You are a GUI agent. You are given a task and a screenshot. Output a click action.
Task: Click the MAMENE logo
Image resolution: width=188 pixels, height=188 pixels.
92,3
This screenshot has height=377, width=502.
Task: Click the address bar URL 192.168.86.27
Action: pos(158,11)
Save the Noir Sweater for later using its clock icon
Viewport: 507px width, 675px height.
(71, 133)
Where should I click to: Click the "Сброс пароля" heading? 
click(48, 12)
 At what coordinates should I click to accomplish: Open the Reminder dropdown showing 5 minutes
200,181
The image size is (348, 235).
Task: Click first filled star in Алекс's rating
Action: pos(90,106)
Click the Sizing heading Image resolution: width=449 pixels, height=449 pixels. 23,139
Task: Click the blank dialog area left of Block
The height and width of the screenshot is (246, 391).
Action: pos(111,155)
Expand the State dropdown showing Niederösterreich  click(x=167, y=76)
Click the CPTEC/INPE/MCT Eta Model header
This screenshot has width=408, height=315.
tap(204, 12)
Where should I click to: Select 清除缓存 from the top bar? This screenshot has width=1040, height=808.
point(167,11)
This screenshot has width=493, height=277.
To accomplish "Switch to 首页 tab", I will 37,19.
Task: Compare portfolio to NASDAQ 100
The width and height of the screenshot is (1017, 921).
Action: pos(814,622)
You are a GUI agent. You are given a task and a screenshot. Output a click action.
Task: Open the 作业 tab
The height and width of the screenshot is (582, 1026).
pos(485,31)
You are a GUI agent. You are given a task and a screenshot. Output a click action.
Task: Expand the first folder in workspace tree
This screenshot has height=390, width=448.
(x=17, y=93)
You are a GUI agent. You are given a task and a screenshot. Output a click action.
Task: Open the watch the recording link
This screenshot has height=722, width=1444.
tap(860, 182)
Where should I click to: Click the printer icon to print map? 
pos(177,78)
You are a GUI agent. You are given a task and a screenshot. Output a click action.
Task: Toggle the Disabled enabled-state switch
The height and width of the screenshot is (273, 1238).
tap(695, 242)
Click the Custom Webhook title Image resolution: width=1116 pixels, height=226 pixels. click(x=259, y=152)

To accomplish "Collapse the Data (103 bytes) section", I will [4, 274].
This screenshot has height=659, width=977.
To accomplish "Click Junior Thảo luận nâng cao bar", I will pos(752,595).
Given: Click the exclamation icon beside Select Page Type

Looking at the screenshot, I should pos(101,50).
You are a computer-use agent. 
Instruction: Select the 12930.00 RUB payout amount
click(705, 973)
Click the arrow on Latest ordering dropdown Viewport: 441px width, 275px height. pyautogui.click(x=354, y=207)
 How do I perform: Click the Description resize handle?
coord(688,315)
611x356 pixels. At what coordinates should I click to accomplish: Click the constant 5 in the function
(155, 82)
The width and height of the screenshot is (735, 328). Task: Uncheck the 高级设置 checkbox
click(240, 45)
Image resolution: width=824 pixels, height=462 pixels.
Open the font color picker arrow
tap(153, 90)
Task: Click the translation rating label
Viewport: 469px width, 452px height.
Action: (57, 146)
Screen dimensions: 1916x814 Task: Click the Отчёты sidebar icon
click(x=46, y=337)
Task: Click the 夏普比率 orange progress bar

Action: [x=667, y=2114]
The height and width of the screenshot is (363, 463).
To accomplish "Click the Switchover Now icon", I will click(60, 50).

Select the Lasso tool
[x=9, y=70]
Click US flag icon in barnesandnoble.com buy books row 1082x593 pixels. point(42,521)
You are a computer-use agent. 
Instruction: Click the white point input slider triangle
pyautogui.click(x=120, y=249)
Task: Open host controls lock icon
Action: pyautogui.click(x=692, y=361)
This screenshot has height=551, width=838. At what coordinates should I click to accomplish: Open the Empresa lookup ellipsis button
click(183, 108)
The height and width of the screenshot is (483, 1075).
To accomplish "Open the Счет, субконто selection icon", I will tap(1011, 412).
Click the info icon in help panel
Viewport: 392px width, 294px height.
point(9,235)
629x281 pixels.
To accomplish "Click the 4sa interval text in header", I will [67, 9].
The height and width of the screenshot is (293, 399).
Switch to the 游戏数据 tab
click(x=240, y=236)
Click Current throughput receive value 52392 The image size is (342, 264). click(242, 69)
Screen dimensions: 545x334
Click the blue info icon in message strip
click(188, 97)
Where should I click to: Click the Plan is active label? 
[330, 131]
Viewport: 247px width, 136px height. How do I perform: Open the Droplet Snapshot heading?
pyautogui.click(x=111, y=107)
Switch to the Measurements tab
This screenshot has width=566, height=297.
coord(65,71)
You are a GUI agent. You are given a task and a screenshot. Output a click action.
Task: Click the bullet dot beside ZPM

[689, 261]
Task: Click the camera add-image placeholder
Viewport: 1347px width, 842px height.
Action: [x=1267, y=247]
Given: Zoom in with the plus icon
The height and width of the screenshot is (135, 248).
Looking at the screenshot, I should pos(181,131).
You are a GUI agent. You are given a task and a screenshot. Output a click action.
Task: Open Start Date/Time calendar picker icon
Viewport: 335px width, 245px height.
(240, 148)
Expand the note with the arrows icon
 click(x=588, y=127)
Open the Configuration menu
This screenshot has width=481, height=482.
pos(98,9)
- - - - - - -
_Assignment_. The lines to copy run from the start of the records above through the line holding "Task: Click the MAMENE logo"; give them exactly, both ends included, and nothing else.

_Answer to this task_.
You are a GUI agent. You are given a task and a screenshot. Output a click action.
Task: Click the MAMENE logo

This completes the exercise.